COBR » Topics » (16) Commitments and Contingencies

This excerpt taken from the COBR 10-Q filed May 11, 2009.

(10) COMMITMENTS AND CONTINGENCIES

The Company is subject to various unresolved legal actions, which arise in the normal course of its business. None of these matters are expected to have a material adverse effect on the Company’s financial position or results of operations. However, the ultimate resolution of these matters could result in a change in the Company’s estimate of its liability for these matters.

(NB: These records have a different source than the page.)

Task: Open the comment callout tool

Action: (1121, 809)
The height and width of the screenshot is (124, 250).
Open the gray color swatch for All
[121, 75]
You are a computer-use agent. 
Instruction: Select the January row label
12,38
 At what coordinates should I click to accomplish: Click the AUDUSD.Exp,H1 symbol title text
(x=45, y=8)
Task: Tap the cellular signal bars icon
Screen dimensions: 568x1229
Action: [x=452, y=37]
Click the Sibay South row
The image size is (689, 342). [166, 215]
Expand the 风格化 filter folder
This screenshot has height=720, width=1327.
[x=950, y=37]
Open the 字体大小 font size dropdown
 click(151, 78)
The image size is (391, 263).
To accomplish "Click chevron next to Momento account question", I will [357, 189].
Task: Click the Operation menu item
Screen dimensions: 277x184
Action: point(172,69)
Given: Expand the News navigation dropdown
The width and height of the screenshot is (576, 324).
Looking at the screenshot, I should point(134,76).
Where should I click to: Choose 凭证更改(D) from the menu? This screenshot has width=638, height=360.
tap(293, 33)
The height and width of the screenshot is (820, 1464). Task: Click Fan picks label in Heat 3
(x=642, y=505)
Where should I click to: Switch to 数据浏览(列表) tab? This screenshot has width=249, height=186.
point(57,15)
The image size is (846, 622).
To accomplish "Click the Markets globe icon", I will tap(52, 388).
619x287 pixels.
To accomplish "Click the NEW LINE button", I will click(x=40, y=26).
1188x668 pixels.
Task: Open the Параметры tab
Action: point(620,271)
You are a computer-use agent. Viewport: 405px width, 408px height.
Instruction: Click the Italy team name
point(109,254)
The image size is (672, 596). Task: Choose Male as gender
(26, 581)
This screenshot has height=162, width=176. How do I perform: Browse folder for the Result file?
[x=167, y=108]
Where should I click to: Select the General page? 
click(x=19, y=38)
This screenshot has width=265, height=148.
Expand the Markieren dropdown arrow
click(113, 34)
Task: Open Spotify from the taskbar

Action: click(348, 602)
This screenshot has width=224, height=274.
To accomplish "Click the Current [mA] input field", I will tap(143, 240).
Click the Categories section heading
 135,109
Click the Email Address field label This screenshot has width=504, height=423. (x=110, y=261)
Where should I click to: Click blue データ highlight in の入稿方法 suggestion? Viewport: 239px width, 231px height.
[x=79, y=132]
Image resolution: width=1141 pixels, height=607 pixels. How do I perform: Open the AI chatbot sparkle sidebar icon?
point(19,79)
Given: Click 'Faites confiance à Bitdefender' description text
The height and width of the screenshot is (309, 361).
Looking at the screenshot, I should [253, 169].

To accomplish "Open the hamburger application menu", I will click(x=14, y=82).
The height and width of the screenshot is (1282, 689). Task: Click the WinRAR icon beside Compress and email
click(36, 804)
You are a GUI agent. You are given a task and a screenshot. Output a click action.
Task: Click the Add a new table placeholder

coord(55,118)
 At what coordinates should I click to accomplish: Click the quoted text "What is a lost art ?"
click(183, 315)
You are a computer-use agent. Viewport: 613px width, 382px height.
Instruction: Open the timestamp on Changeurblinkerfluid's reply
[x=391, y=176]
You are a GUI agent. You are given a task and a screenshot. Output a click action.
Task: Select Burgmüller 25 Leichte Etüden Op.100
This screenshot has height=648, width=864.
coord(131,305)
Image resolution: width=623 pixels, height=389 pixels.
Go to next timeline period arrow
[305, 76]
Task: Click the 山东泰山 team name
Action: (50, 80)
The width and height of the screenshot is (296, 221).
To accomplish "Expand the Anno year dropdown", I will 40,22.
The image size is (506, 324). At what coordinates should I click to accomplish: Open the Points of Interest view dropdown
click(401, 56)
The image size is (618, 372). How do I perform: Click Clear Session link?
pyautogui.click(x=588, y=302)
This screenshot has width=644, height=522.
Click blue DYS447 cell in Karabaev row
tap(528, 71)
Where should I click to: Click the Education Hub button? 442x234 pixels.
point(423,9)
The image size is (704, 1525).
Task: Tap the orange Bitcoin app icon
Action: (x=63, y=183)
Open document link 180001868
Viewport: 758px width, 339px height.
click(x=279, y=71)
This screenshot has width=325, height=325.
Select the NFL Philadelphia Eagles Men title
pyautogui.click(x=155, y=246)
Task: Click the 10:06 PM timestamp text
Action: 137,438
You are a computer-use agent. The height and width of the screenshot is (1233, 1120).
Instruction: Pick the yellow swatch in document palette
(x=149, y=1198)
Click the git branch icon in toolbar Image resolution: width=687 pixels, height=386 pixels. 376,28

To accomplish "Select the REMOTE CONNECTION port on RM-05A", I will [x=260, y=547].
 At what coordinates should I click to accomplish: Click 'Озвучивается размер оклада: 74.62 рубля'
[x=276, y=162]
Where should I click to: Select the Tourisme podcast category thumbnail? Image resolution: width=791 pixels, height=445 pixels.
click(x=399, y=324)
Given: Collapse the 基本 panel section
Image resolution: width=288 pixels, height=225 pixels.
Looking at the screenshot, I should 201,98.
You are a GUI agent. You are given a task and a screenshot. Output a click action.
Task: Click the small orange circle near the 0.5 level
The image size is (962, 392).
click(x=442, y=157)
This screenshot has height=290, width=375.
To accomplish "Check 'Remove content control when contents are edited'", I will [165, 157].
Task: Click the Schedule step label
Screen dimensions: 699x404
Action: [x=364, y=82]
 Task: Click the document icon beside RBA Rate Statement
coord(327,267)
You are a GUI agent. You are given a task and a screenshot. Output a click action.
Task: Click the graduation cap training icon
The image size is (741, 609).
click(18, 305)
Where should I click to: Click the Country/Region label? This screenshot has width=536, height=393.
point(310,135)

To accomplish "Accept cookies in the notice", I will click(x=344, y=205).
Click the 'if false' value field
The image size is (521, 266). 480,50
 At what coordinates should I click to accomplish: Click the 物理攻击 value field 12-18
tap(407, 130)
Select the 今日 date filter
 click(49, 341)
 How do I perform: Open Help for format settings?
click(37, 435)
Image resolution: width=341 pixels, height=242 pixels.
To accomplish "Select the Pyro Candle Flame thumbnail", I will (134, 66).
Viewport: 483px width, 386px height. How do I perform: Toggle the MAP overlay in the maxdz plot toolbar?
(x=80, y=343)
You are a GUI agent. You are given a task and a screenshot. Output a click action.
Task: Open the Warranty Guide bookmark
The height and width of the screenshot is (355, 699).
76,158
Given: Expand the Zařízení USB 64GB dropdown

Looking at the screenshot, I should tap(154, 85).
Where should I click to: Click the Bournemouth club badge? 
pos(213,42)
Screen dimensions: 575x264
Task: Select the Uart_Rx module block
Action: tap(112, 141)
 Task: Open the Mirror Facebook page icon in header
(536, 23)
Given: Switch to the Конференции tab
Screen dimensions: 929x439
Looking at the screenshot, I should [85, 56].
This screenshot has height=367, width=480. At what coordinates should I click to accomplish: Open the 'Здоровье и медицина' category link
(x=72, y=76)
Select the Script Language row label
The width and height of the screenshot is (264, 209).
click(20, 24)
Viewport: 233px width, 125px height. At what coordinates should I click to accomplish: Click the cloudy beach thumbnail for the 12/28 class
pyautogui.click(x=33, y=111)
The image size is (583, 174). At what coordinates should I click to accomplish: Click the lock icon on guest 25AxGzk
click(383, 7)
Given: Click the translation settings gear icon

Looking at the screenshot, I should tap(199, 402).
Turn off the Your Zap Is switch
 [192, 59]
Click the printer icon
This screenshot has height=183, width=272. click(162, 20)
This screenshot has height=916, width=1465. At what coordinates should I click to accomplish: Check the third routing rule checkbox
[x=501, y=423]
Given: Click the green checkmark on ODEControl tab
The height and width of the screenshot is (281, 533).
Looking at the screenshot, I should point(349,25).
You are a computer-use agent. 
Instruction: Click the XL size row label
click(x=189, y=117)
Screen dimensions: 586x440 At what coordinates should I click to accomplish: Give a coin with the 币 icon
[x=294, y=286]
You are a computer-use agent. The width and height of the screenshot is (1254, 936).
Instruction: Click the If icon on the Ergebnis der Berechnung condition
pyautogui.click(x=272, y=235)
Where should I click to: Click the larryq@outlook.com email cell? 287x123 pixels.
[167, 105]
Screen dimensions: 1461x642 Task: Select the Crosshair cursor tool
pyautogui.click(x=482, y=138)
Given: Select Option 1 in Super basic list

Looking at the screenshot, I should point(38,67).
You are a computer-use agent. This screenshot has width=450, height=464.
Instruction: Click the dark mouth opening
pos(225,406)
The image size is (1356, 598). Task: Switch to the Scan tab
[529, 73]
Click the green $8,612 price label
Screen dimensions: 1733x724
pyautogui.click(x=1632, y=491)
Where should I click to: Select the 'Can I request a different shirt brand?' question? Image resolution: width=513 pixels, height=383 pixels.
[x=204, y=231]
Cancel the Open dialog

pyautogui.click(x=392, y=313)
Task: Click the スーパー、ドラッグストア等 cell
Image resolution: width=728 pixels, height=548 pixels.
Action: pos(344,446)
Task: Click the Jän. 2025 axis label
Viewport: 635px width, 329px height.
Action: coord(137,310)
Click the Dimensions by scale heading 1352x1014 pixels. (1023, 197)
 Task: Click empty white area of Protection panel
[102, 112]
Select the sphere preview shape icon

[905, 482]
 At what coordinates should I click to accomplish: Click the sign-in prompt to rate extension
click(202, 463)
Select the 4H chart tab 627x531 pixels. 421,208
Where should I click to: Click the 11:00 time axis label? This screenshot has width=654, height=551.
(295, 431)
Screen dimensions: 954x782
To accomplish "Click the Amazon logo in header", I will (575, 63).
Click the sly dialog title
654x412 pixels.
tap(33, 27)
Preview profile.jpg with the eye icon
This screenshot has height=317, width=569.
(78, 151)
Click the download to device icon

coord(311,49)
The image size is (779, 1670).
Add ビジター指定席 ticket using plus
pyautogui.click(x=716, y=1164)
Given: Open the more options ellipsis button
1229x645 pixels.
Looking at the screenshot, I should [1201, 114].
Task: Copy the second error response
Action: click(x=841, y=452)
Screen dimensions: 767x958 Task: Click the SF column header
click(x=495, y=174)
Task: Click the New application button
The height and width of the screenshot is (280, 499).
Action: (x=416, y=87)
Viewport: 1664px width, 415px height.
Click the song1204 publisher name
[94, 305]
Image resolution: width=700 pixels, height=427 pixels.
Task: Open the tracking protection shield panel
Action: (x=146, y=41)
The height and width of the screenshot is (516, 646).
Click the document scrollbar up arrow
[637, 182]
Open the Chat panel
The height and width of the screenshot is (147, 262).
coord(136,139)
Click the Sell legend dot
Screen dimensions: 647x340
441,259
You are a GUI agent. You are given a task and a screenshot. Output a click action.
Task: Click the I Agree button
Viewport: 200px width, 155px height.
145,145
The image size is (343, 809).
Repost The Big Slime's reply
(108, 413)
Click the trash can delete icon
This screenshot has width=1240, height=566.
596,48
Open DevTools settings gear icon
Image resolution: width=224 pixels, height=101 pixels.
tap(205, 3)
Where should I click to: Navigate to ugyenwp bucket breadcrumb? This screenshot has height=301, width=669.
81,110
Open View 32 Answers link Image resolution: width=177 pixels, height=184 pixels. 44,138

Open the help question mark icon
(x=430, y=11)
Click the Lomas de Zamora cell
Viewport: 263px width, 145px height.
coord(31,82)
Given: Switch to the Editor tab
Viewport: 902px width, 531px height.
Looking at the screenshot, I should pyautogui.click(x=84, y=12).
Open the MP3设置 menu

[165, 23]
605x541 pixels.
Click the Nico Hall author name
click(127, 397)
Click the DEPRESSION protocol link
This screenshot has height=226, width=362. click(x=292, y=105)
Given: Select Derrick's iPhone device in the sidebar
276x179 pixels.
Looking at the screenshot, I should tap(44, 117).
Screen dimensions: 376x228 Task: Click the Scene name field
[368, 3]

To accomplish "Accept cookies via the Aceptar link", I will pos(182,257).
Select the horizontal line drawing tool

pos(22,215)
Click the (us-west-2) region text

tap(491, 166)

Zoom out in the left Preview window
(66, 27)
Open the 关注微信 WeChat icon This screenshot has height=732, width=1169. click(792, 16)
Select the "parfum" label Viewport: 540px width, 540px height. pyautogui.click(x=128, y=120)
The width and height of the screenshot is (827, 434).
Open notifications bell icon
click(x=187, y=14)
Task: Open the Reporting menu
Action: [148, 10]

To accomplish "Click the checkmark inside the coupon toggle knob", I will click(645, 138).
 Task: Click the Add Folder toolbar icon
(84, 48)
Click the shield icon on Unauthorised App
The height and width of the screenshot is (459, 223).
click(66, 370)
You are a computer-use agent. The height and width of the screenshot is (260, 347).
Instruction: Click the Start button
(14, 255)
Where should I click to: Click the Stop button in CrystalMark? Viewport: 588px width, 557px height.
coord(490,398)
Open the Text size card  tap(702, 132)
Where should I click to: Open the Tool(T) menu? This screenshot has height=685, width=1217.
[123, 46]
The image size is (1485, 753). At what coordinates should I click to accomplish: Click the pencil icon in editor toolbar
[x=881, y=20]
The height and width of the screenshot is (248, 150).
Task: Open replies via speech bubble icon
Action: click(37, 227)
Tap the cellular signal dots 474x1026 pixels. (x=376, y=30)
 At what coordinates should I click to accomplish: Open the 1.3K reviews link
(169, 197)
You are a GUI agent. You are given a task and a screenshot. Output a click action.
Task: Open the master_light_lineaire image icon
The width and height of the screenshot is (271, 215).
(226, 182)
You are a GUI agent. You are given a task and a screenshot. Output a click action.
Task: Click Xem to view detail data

The Company warrants to the consumer who purchases its products that it will repair or replace, without charge, defective products within a specified time period, generally one year. The Company also has a return policy for its customers that allows customers to return to the Company products returned to them by their customers for full or partial credit based on when the Company’s customer last purchased these products. Consequently, it maintains a warranty reserve, which reflects historical warranty return rates by product category multiplied by the most recent six months of unit sales of that model and the unit standard cost of the model. A roll-forward of the warranty reserve follows:

 

     Three Months Ended
March 31, 2009
    Year Ended
December 31, 2008
 
     (In Thousands)  

Accrued product warranty costs, beginning of period

   $ 897     $ 3,440  

Warranty provision

     422       2,908  

Warranty expenditures

     (621 )     (5,451 )
                

Accrued product warranty costs, end of period

   $ 698     $ 897  
                

At March 31, 2009 and December 31, 2008, the Company had outstanding inventory purchase orders with suppliers totaling approximately $21.7 million and $16.6 million, respectively.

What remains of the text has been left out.